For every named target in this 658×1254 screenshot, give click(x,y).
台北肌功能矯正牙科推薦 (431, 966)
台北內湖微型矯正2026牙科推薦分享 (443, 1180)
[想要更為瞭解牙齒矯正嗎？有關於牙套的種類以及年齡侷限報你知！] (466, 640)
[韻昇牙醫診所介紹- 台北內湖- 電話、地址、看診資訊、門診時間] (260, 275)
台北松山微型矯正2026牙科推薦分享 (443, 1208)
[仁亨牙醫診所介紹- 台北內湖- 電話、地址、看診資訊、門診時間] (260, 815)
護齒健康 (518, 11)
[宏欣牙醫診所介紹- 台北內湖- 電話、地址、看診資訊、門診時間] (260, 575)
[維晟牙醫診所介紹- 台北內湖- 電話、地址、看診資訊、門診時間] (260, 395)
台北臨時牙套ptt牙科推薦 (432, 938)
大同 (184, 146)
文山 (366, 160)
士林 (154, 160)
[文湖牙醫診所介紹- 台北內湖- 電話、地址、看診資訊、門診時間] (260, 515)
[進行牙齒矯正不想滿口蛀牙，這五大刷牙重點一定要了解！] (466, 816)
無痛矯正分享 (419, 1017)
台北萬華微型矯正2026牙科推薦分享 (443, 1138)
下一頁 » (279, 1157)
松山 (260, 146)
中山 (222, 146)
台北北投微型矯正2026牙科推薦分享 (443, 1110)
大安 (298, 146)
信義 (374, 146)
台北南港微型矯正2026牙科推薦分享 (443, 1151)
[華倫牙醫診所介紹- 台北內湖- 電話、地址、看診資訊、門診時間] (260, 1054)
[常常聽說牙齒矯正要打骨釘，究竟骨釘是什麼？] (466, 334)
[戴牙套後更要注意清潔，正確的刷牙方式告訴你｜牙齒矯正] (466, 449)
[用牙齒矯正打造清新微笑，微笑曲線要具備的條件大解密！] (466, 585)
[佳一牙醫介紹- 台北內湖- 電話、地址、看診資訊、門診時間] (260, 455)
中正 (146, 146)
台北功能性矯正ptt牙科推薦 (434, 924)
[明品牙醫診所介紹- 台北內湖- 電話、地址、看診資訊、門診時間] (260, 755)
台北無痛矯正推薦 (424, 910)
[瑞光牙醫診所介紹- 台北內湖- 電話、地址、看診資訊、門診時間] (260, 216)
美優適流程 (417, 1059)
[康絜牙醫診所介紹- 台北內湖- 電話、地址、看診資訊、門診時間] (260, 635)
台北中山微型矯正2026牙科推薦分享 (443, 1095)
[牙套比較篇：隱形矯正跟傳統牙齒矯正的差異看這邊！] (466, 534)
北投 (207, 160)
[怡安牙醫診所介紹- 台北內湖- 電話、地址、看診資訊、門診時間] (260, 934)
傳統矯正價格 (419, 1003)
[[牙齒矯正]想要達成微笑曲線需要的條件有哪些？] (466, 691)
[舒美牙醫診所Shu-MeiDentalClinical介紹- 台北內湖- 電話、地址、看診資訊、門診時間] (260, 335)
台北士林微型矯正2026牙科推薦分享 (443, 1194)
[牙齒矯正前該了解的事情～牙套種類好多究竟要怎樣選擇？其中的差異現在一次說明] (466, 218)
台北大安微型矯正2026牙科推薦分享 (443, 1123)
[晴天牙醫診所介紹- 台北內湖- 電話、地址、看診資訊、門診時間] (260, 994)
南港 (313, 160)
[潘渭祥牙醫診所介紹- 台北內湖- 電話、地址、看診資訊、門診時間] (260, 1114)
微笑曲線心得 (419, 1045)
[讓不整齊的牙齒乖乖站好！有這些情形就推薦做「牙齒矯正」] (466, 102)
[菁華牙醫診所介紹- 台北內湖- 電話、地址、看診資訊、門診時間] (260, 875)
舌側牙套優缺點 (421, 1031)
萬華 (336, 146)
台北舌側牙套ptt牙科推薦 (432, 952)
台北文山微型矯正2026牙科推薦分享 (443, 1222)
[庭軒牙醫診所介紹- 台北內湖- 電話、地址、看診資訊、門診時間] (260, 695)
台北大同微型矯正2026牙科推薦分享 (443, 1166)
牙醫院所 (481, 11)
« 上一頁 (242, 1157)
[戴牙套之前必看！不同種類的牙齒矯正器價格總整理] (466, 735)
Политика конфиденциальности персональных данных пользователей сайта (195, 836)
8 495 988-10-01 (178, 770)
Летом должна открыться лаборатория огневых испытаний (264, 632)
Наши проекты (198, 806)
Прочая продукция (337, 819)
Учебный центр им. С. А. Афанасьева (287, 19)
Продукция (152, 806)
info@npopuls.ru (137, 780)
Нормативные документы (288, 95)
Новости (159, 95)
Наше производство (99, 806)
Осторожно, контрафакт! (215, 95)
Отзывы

* * * * * * * * *

Written instruction>
Copy all of the records above word for word, keeping every line in its original order.

The solution>
For every named target in this 658×1254 screenshot, give click(x,y).
台北肌功能矯正牙科推薦 (431, 966)
台北內湖微型矯正2026牙科推薦分享 (443, 1180)
[想要更為瞭解牙齒矯正嗎？有關於牙套的種類以及年齡侷限報你知！] (466, 640)
[韻昇牙醫診所介紹- 台北內湖- 電話、地址、看診資訊、門診時間] (260, 275)
台北松山微型矯正2026牙科推薦分享 (443, 1208)
[仁亨牙醫診所介紹- 台北內湖- 電話、地址、看診資訊、門診時間] (260, 815)
護齒健康 (518, 11)
[宏欣牙醫診所介紹- 台北內湖- 電話、地址、看診資訊、門診時間] (260, 575)
[維晟牙醫診所介紹- 台北內湖- 電話、地址、看診資訊、門診時間] (260, 395)
台北臨時牙套ptt牙科推薦 (432, 938)
大同 (184, 146)
文山 (366, 160)
士林 (154, 160)
[文湖牙醫診所介紹- 台北內湖- 電話、地址、看診資訊、門診時間] (260, 515)
[進行牙齒矯正不想滿口蛀牙，這五大刷牙重點一定要了解！] (466, 816)
無痛矯正分享 (419, 1017)
台北萬華微型矯正2026牙科推薦分享 (443, 1138)
下一頁 » (279, 1157)
松山 (260, 146)
中山 (222, 146)
台北北投微型矯正2026牙科推薦分享 (443, 1110)
大安 (298, 146)
信義 (374, 146)
台北南港微型矯正2026牙科推薦分享 (443, 1151)
[華倫牙醫診所介紹- 台北內湖- 電話、地址、看診資訊、門診時間] (260, 1054)
[常常聽說牙齒矯正要打骨釘，究竟骨釘是什麼？] (466, 334)
[戴牙套後更要注意清潔，正確的刷牙方式告訴你｜牙齒矯正] (466, 449)
[用牙齒矯正打造清新微笑，微笑曲線要具備的條件大解密！] (466, 585)
[佳一牙醫介紹- 台北內湖- 電話、地址、看診資訊、門診時間] (260, 455)
中正 (146, 146)
台北功能性矯正ptt牙科推薦 (434, 924)
[明品牙醫診所介紹- 台北內湖- 電話、地址、看診資訊、門診時間] (260, 755)
台北無痛矯正推薦 (424, 910)
[瑞光牙醫診所介紹- 台北內湖- 電話、地址、看診資訊、門診時間] (260, 216)
美優適流程 (417, 1059)
[康絜牙醫診所介紹- 台北內湖- 電話、地址、看診資訊、門診時間] (260, 635)
台北中山微型矯正2026牙科推薦分享 (443, 1095)
[牙套比較篇：隱形矯正跟傳統牙齒矯正的差異看這邊！] (466, 534)
北投 (207, 160)
[怡安牙醫診所介紹- 台北內湖- 電話、地址、看診資訊、門診時間] (260, 934)
傳統矯正價格 (419, 1003)
[[牙齒矯正]想要達成微笑曲線需要的條件有哪些？] (466, 691)
[舒美牙醫診所Shu-MeiDentalClinical介紹- 台北內湖- 電話、地址、看診資訊、門診時間] (260, 335)
台北士林微型矯正2026牙科推薦分享 (443, 1194)
[牙齒矯正前該了解的事情～牙套種類好多究竟要怎樣選擇？其中的差異現在一次說明] (466, 218)
台北大安微型矯正2026牙科推薦分享 (443, 1123)
[晴天牙醫診所介紹- 台北內湖- 電話、地址、看診資訊、門診時間] (260, 994)
南港 (313, 160)
[潘渭祥牙醫診所介紹- 台北內湖- 電話、地址、看診資訊、門診時間] (260, 1114)
微笑曲線心得 (419, 1045)
[讓不整齊的牙齒乖乖站好！有這些情形就推薦做「牙齒矯正」] (466, 102)
[菁華牙醫診所介紹- 台北內湖- 電話、地址、看診資訊、門診時間] (260, 875)
舌側牙套優缺點 (421, 1031)
萬華 (336, 146)
台北舌側牙套ptt牙科推薦 (432, 952)
台北文山微型矯正2026牙科推薦分享 (443, 1222)
[庭軒牙醫診所介紹- 台北內湖- 電話、地址、看診資訊、門診時間] (260, 695)
台北大同微型矯正2026牙科推薦分享 (443, 1166)
牙醫院所 (481, 11)
« 上一頁 (242, 1157)
[戴牙套之前必看！不同種類的牙齒矯正器價格總整理] (466, 735)
Политика конфиденциальности персональных данных пользователей сайта (195, 836)
8 495 988-10-01 (178, 770)
Летом должна открыться лаборатория огневых испытаний (264, 632)
Наши проекты (198, 806)
Прочая продукция (337, 819)
Учебный центр им. С. А. Афанасьева (287, 19)
Продукция (152, 806)
info@npopuls.ru (137, 780)
Нормативные документы (288, 95)
Новости (159, 95)
Наше производство (99, 806)
Осторожно, контрафакт! (215, 95)
Отзывы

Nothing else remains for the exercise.